We are starting with bag files. Do you have other file formats that
you would like to publish at marvhub.com?

best regards
Florian

3 Likes

I’m getting a login page when I open marvhub. Is that intended?

yes, once we have the first dataset published, the login will be removed and all public data will then be visible without login.

Just for even more completeness,

ros.org generously hosts large files. As documented, it’s primarily for files for testing, so .bag is a perfect example. No fancy features as discussed in this thread (don’t get me wrong. I’m thumbing up) but I assume it’s safe to expect to last as long as ros.org does.

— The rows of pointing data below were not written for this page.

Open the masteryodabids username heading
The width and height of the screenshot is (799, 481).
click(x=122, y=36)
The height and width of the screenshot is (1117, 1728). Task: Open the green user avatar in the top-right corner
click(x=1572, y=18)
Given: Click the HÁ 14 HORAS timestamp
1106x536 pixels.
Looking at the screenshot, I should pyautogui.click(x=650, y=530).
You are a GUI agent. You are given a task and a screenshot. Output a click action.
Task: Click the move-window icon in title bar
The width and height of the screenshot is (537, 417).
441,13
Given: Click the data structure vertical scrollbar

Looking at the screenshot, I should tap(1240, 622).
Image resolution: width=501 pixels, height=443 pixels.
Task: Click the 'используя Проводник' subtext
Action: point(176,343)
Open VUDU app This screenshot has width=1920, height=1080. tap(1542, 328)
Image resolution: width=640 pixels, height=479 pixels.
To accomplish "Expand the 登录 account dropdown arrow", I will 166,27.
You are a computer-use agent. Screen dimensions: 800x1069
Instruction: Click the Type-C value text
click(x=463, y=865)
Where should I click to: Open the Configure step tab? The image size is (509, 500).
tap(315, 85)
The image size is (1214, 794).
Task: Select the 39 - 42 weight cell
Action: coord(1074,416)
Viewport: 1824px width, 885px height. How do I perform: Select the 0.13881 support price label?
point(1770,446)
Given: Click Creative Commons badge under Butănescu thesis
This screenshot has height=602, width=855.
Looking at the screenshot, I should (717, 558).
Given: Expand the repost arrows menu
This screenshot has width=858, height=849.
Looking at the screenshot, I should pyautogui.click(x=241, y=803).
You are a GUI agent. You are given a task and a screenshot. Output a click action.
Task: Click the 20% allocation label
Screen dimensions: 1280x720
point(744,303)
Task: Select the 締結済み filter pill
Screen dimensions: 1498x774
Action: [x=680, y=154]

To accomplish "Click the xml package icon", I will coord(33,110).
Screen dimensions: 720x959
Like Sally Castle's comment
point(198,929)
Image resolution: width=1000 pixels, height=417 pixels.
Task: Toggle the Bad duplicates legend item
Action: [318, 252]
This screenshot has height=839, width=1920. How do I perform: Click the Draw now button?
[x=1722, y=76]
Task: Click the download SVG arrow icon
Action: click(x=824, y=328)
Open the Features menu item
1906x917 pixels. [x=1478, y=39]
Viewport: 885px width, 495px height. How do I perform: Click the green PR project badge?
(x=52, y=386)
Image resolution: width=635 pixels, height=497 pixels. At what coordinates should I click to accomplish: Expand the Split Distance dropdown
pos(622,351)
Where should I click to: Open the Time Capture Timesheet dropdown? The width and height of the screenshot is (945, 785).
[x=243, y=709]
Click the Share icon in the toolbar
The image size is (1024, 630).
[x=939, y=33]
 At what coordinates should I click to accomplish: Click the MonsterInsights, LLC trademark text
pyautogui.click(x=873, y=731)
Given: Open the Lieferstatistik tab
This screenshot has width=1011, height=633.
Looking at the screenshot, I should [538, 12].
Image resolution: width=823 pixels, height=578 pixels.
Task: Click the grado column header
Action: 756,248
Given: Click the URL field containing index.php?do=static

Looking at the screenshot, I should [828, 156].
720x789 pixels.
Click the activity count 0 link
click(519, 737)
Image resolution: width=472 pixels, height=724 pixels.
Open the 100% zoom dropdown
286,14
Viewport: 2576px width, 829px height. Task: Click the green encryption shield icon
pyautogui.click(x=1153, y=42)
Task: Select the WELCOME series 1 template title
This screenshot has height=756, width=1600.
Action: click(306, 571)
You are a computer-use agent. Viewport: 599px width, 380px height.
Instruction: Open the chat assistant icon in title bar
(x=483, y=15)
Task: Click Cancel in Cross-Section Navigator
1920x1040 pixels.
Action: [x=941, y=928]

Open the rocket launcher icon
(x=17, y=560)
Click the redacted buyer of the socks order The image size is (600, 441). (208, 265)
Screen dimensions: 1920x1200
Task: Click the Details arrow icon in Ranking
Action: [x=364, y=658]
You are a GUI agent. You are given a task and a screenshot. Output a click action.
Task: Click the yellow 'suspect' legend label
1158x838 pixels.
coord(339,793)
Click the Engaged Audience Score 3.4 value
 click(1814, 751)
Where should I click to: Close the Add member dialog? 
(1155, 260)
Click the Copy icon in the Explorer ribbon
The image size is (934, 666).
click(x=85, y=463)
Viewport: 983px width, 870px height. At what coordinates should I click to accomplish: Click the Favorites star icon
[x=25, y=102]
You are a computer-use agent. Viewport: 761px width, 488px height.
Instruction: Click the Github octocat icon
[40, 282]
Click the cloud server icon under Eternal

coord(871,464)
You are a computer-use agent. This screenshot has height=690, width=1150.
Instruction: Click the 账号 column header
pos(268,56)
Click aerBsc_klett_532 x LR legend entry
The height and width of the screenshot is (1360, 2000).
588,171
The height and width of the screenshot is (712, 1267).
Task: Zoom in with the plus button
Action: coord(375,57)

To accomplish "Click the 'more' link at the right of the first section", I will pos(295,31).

While shared bag files are useful for some people who are working on projects (i.e. temporary), another important usecase is for testing like continuous integration, which can be endless. So sustainable hosting server or features that enable server portability (e.g. persistent URL as @lucasw mentioned are very much appreciable IMO.

1 Like

Awesome, thanks Flo!

I put together an according yaml for one of our datasets that also has bag files: http://vmcremers8.informatik.tu-muenchen.de/lsd/OmniDataset/marvhub.yaml. Its not super exiting, since the bags contain only one image topic each, but it’s a start.

Immediate observations:

  • For this dataset each sequence has 2 bag files (one with the original images, one with the rectified ones). For MARV it would probably make sense to combine them, but this could also just be our task to provide a bag with both. Question is whether it makes sense for marvhub to allow combining multiple bags into one MARV “dataset” like it already does for split bags.
  • For each sequence there is additional information like text files with camera calibration and ground truth, as well as the same image data in different formats. Again one could argue, that we should provide a bag file with both calibration groundtruth as ROS topics, but I guess there will always be data that doesn’t natively fit in a bagfile. So the question is if marvhub should support additional per-bag links / files / metadata.